** TASK ITEM **
Extend the forum post on the Scripps research into preventing cytokine storm in severe influenza, beginning after its final sentence.

** SOURCE DOCUMENT **

I think that this research will turn out to be of tremendous importance. Watching the short video of the researchers themselves , I was struck by how very calmly these two scientists talk about their work. They must know how amazing this all could be, and how many lives could be saved by this completely different approach to treatment of severe influenza cases. This is really BIG. All of those people who died of multi organ failure from bird flu, all those pregnant women who died during the swine flu pandemic, I think of them and wish that this research was further along, and that they could have benefited from it. Most of them were so young, and they should not have died from influenza but they did because of cytokine storm and the cascade effect on their organs.

I know that I have written before on cytokine storm and how devasting it is for the victim. I am simply blown away by the very thought of preventing this from happening.

Please check out the video attached to the link. It's a very brief and elegant explanation of their work. Hats off to them, and to Scripps! Well done!

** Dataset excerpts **
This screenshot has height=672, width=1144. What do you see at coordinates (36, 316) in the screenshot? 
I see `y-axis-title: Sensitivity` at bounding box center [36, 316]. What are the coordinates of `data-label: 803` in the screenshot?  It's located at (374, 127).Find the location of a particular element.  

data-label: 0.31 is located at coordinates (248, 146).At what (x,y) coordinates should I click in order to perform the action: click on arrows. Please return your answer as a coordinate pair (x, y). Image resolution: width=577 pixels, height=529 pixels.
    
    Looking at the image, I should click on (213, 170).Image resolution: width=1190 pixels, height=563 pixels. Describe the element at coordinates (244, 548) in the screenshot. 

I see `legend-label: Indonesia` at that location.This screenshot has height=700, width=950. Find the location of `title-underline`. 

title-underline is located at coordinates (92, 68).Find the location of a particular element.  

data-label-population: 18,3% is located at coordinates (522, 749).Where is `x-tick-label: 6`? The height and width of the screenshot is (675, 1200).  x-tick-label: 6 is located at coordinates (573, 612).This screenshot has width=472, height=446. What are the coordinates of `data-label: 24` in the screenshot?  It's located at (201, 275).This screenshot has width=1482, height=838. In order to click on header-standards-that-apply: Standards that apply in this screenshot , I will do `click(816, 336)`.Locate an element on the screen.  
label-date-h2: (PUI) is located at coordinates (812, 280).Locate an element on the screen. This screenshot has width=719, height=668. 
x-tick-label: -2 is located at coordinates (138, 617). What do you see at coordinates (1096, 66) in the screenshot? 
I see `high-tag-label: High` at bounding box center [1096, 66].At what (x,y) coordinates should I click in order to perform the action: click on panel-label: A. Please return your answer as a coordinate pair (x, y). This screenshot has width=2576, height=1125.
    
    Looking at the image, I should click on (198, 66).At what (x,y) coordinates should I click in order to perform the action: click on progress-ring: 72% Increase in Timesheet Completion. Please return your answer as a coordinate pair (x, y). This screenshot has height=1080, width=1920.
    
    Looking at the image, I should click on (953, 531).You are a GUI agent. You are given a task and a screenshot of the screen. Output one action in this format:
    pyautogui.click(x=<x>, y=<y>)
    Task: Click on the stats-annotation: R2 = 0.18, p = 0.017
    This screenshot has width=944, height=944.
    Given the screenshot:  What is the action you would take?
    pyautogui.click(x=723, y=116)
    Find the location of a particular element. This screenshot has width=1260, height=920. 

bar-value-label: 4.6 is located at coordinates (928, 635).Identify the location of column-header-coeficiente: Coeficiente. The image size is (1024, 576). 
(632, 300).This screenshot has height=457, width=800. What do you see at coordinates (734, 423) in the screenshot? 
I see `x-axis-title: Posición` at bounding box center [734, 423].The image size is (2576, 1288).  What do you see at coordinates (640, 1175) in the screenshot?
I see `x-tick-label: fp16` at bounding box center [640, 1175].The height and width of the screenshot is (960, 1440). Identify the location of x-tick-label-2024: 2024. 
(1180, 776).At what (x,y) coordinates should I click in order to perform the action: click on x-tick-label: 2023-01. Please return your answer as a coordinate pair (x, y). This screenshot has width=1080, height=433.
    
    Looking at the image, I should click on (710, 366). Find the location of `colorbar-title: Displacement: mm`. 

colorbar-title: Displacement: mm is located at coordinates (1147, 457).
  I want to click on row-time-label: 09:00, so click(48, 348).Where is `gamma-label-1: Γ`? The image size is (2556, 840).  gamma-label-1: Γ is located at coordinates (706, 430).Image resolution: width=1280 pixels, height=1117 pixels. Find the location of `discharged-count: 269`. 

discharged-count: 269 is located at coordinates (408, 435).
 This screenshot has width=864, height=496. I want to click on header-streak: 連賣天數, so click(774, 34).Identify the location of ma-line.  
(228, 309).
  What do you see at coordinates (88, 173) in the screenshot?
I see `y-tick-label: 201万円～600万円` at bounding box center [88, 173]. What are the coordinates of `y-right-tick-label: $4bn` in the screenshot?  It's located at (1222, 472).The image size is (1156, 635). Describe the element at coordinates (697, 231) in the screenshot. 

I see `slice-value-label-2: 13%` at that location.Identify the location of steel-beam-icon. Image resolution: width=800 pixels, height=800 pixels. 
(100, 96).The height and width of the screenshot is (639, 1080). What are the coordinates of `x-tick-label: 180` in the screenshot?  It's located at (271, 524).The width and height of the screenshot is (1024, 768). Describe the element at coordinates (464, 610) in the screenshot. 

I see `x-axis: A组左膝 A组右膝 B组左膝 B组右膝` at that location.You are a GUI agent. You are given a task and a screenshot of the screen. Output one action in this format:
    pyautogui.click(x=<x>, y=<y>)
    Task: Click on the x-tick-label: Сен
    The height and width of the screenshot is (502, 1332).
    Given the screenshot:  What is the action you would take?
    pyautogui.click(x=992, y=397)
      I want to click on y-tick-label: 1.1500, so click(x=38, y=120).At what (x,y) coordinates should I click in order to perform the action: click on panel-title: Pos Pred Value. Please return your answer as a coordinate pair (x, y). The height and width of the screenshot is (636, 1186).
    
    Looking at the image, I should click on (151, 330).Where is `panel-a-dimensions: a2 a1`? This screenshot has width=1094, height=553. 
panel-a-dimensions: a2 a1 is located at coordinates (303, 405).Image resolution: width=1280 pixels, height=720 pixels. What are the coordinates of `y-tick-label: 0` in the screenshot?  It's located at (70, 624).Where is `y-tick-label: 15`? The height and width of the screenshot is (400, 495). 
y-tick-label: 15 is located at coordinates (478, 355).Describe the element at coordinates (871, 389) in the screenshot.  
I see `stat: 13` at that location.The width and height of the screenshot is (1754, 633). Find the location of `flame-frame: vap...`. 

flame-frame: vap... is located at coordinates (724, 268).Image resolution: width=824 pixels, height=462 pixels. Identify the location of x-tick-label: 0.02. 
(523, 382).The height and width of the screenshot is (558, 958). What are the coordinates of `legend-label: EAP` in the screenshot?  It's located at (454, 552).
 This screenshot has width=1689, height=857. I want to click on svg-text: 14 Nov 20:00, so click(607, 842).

** EXERCISE ANSWER **
Researchers at The Scripps Research Institute have found a novel mechanism by which certain viruses such as influenza trigger a type of immune reaction that can severely sicken or kill those infected.

This severe immune reaction--called a "cytokine storm"--floods the tiny air sacs of the lungs with fluid and infection-fighting cells, blocking off airways and damaging body tissues and organs. Cytokine storms are believed to have played a major role in the staggering mortality of the 1918-1919 worldwide influenza pandemic, as well as in the more recent swine flu and bird flu outbreaks.

(A hugh thank you to Mike at Avian Flu Diary for posting the explanations regarding this. You must have known that I would be using this, it's so very, very important!)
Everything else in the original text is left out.